* About this exercise
Find the word "agent" below. Copy each line that has it.

Records excerpted from a collection:
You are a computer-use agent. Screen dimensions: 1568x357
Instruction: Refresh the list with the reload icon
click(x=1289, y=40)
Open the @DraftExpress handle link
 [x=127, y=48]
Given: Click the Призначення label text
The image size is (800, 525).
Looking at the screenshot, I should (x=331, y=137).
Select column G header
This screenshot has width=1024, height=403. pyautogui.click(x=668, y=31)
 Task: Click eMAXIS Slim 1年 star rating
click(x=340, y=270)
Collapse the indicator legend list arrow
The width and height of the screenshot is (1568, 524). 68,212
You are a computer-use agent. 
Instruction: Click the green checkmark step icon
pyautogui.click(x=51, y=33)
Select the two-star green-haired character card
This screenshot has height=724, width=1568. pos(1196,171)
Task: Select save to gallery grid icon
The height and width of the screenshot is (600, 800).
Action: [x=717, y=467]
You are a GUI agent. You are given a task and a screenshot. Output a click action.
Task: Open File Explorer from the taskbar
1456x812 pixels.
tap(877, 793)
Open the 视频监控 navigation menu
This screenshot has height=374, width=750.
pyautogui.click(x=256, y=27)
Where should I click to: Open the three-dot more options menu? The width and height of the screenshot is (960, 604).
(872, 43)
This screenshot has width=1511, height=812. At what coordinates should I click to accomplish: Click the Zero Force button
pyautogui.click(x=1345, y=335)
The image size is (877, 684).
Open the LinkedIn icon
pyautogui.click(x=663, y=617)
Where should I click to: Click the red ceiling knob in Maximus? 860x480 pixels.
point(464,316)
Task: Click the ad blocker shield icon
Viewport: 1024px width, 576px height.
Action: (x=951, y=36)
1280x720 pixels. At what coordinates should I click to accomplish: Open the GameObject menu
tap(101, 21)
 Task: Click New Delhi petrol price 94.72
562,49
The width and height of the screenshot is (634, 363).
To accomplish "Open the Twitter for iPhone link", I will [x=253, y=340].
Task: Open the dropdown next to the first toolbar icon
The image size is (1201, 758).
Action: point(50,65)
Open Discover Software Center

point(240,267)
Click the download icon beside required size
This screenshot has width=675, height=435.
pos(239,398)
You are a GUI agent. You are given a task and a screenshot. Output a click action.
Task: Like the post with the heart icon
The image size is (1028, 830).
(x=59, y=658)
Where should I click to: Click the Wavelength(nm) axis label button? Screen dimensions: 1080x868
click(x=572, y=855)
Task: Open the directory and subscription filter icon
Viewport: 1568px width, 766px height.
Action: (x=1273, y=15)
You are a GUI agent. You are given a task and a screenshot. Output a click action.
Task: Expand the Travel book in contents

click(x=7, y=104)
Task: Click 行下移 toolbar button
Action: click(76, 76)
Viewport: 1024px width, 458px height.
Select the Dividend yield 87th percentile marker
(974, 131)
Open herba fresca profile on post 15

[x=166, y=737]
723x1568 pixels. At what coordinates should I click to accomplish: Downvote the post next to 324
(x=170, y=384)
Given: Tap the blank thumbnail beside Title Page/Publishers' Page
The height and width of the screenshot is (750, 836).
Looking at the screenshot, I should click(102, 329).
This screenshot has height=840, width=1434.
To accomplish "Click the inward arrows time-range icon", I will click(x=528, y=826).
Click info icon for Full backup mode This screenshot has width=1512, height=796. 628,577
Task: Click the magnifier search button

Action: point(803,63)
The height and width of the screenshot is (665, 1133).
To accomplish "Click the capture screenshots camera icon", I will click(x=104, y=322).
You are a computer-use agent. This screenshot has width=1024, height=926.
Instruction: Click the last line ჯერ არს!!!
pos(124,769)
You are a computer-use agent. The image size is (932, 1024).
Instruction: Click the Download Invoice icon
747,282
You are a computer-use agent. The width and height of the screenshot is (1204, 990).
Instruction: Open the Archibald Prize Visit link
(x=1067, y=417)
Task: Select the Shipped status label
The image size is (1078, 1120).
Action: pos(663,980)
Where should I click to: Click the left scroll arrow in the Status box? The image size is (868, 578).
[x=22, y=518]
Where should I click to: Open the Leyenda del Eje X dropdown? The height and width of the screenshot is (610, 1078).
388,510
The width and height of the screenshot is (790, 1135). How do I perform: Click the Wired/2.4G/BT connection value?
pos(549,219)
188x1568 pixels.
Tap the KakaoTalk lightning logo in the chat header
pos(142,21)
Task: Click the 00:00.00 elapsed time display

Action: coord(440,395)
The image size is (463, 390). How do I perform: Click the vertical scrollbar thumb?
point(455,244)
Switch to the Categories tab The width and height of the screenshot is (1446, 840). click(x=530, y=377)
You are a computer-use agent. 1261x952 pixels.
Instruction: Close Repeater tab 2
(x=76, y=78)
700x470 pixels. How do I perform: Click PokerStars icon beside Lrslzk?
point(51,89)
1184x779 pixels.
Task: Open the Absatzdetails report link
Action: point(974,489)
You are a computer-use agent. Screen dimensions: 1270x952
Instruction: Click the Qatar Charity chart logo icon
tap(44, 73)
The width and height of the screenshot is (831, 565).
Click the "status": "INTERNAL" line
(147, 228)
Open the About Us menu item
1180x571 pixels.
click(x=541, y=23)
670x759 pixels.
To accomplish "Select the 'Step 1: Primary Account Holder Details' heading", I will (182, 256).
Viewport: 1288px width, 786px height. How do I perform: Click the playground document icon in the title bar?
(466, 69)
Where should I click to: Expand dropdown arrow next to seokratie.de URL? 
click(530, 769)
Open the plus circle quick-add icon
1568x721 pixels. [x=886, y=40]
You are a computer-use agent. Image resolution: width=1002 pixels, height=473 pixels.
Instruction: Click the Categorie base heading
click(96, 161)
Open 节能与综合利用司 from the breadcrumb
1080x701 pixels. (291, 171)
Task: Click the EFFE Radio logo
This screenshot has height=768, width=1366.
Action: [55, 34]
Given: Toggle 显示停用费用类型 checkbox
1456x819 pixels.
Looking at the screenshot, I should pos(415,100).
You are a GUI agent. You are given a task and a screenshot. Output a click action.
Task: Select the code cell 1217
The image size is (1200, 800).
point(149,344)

* Output
You are a computer-use agent. Screen dimensions: 1568x357
You are a computer-use agent. 
You are a GUI agent. You are given a task and a screenshot. Output a click action.
You are a GUI agent. You are given a task and a screenshot. Output a click action.
You are a GUI agent. You are given a task and a screenshot. Output a click action.
You are a computer-use agent. This screenshot has width=1024, height=926.
You are a computer-use agent. The image size is (932, 1024).
You are a computer-use agent. The width and height of the screenshot is (1204, 990).
You are a computer-use agent. 1261x952 pixels.
You are a computer-use agent. Screen dimensions: 1270x952
You are a computer-use agent. Image resolution: width=1002 pixels, height=473 pixels.
You are a GUI agent. You are given a task and a screenshot. Output a click action.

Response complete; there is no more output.